野球を始める際、バットと並んで最も重要な相棒となるのが「グローブ」です。
スポーツショップの壁一面に並ぶ色とりどりのグローブを前に、「どれを選べば正解なのか分からない」と途方に暮れてしまう初心者の方や保護者の方は少なくありません。
グローブ選びで最も大切な視点は、高価なものを選ぶことではなく、「自分の手の大きさに合っているか」そして「すぐにボールを掴める柔らかさがあるか」の2点に集約されます。
サイズが合わないものを使うと、捕球が上手くいかないだけでなく、捕球時の衝撃で手を痛めたり、変な癖がついてしまったりすることもあります。
本稿では、初心者の方が失敗しないためのグローブの選び方と、サイズの目安について詳しく解説します。
「硬式用」と「軟式用」の違いを理解する
まず最初に確認すべきなのは、自分が「どの種類のボール」を使ってプレーするかという点です。
グローブには大きく分けて「硬式用」と「軟式用」の2種類が存在します。
- 軟式用グローブ: ゴム製の軟式ボールを捕るために設計されています。
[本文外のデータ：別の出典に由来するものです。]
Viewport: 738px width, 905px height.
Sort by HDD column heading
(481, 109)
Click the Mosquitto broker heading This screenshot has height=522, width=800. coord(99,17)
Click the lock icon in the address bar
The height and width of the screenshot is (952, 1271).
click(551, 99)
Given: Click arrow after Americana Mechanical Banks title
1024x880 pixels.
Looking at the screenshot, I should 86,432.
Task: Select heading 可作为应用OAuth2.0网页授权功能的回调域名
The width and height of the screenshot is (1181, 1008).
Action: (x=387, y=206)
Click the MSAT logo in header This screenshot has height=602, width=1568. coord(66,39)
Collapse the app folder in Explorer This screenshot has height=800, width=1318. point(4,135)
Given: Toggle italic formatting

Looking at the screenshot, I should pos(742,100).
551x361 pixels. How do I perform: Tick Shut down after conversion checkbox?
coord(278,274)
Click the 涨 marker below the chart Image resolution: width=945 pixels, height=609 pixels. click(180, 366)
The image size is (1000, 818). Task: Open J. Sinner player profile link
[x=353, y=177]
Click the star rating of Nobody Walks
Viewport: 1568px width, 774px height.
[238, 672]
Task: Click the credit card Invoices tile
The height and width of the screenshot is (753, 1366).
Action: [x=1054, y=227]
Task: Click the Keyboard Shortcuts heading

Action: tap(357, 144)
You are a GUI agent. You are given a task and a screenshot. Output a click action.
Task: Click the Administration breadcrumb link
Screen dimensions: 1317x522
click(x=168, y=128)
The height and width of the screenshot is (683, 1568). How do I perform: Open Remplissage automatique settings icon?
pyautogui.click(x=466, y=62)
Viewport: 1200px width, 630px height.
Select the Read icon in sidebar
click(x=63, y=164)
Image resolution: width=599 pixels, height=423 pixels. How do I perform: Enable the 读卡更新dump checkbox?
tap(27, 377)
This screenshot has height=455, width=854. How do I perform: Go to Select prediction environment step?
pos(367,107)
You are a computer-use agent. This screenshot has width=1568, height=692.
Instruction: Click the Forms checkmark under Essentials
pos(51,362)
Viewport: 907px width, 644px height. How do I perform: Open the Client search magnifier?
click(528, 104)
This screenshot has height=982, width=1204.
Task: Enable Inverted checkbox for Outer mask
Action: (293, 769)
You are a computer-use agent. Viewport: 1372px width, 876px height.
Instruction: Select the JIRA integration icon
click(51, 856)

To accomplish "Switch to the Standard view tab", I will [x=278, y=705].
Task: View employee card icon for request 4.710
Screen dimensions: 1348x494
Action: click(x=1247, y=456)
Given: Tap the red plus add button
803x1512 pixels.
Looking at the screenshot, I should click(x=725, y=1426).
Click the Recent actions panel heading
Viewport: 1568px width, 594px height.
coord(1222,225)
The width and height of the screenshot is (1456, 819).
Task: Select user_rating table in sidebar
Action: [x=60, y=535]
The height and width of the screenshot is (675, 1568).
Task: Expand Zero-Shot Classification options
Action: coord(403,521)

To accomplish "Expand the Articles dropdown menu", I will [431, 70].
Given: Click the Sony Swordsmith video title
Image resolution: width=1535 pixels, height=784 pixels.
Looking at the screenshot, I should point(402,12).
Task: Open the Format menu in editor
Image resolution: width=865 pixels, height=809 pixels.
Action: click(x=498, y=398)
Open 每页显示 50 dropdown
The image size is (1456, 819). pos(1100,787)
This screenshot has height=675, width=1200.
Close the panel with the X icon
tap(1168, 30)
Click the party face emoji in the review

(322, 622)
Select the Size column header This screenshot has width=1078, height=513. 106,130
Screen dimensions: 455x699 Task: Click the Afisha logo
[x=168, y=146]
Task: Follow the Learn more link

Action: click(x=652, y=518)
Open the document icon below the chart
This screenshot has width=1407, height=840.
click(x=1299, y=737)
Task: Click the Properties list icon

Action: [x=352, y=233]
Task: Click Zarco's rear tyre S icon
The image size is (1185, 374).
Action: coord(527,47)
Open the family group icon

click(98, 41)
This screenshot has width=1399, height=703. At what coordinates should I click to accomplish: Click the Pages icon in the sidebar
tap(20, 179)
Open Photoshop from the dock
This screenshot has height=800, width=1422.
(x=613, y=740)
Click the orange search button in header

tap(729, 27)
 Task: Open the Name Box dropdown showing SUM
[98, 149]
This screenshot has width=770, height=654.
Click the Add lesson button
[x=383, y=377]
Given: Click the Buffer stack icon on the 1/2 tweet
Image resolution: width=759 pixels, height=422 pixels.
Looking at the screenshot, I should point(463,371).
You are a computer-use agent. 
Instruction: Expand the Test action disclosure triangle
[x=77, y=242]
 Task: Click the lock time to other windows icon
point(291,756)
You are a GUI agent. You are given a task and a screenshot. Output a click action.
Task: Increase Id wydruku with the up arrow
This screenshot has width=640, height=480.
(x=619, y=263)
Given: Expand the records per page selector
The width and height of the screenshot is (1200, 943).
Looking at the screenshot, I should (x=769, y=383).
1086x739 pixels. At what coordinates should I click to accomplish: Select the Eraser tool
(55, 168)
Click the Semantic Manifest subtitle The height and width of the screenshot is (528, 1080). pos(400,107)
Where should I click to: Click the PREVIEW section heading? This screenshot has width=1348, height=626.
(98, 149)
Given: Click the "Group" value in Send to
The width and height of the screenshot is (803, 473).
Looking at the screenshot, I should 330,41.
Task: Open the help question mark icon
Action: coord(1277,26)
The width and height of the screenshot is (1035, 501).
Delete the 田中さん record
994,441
革が比較的柔らかく、初心者でも扱いやすいのが特徴です。
- 硬式用グローブ: 非常に硬く重い硬式ボールの衝撃に耐えるよう、厚く頑丈な革で作られています。その分、価格も高価(軟式用の2〜3倍程度)で、使い始める前にしっかりと型を付ける必要があります。
初心者が草野球や少年野球から始める場合は、まずは「軟式用」を選びましょう。
また、未就学児や小学校低学年のレクリエーション目的であれば、より安価で軽量な「レジャー用(合皮製)」も選択肢に入ります。
正しいサイズの目安と測り方
グローブのサイズ選びは、手の大きさに合わせるのが基本です。
大きすぎるグローブは操作性が悪く、逆に小さすぎると手が入りきらず、捕球スポットがずれてしまいます。
手の大きさの測り方
「手首の付け根(一番上のシワ)」から「中指の先」までの長さを計測してください。
この数値がグローブ選びの基準となります。
年齢・学年別のサイズ目安(少年野球用)
少年野球用のグローブは、メーカーによって「S・M・L」などの表記や、「身長」を基準にした目安が設定されています。
- 未就学児〜小学1年生(身長120cm以下): 18cm〜20cm程度の非常に小さなモデル。
- 小学2〜4年生(身長120〜145cm): 22cm〜24cm前後の中型モデル。
- 小学5〜6年生(身長145cm以上): 26cm以上の大人に近いサイズ。
店舗で試着する際は、手を入れた時に「指先がグローブの指袋の奥まで届いているか」を確認してください。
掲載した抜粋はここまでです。